L’Italia inaugura una trasformazione del settore del gioco online: 46 concessionari selezionati, aggiornati standard tecnologici e di chiarezza, tempistiche rigorose e una protezione rafforzata per gli utenti.
L’Italia inaugura una trasformazione del settore del gioco online: 46 concessionari selezionati, aggiornati standard tecnologici e di chiarezza, tempistiche rigorose e una protezione rafforzata per gli utenti.

L'industria del gioco digitale in Italia è sull'orlo di una trasformazione radicale. L'Agenzia delle Dogane e dei Monopoli (ADM) ha completato la fase iniziale di valutazione per l'assegnazione delle prossime licenze. Appena 46 soggetti sono stati ammessi alla procedura successiva, includendo operatori affermati quali 888 Italia, Betfair Italia, Sisal, William Hill Malta e LeoVegas. Questa decisione è strategica: selezionare realtà con una solida struttura tecnica ed economica permette di costruire un panorama più protetto, chiaro e consapevole. Il segnale è inequivocabile: l'avvenire del settore in Italia sarà plasmato da chi assicura standard elevati e una reale salvaguardia degli utenti.

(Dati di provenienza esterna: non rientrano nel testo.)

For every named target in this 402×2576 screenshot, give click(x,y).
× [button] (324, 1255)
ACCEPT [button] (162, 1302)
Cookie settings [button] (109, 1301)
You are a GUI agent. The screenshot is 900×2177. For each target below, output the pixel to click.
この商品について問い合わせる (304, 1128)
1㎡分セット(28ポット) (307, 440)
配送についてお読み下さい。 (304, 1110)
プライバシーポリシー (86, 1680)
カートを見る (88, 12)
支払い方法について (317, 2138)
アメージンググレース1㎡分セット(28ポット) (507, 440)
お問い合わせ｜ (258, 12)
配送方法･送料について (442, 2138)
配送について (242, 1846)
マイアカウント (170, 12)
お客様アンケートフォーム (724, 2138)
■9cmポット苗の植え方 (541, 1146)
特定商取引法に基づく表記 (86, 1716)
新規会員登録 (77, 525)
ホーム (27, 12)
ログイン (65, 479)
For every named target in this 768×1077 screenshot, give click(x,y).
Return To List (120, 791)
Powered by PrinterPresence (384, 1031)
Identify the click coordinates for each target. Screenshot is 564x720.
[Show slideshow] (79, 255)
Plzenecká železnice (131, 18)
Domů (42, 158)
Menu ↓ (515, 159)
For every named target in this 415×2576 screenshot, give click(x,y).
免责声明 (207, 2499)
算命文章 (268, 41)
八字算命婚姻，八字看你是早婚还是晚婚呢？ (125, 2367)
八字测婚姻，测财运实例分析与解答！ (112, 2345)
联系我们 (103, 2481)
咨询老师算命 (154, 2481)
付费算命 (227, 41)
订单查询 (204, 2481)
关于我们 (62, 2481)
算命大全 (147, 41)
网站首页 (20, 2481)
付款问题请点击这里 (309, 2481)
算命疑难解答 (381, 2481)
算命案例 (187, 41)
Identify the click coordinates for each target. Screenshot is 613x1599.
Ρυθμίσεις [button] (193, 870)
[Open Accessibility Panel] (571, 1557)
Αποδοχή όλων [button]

Il conto alla rovescia è già in marcia. Le concessioni attualmente in vigore termineranno il 17 settembre 2025, con un'eventuale breve proroga fino al 30 dello stesso mese. Nel frattempo, entro luglio, l’ADM porterà a termine la valutazione tecnico-finanziaria delle società candidate. Coloro che supereranno questo step dovranno immediatamente corrispondere la prima rata del canone di concessione – pari a 4 milioni di euro – e attestare di disporre di un capitale minimo di 3,7 milioni. Nei mesi di agosto e settembre si procederà quindi alla sottoscrizione dei contratti, al fine di scongiurare qualsiasi interruzione del servizio e garantire il funzionamento regolare dell'intero sistema del gioco.
La trasformazione va oltre la semplice documentazione: i concessionari selezionati dovranno implementare tecnologie digitali avanzate, interconnesse con il sistema protetto dell'Agenzia delle Dogane e dei Monopoli. La fase di adeguamento avrà una durata di sei mesi, puntando al pieno operativo entro marzo 2026. In questo lasso di tempo, metodologie tradizionali e innovative procederanno in parallelo, assicurando stabilità per gli utenti. Al termine dell'iter, le società saranno tenute a saldare il secondo rateo della concessione – 3 milioni di euro – sancendo definitivamente il loro accesso al panorama del gioco legalizzato.
Uno degli elementi fondamentali del progetto di riforma interessa l’amministrazione dei conti di gioco. Gli utenti avranno la possibilità di spostare la propria utenza presso un differente gestore, osservando le norme fiscali e previa concessione dell’autorizzazione. Gli operatori esclusi saranno tenuti a disattivare tutte le posizioni entro il 17 agosto 2025, restituendo i saldi ai titolari. Gli importi non richiesti entro sessanta giorni confluiranno nelle casse dell’Erario. Parallelamente, diventeranno obbligatorie rendicontazioni settimanali sulle operazioni dei conti e le imprese dovranno convertirsi in società per azioni prima della sottoscrizione delle licenze. Lo scopo è evidente: rendere il settore più chiaro, protetto e stabile, senza trascurare l’aspetto del gioco consapevole.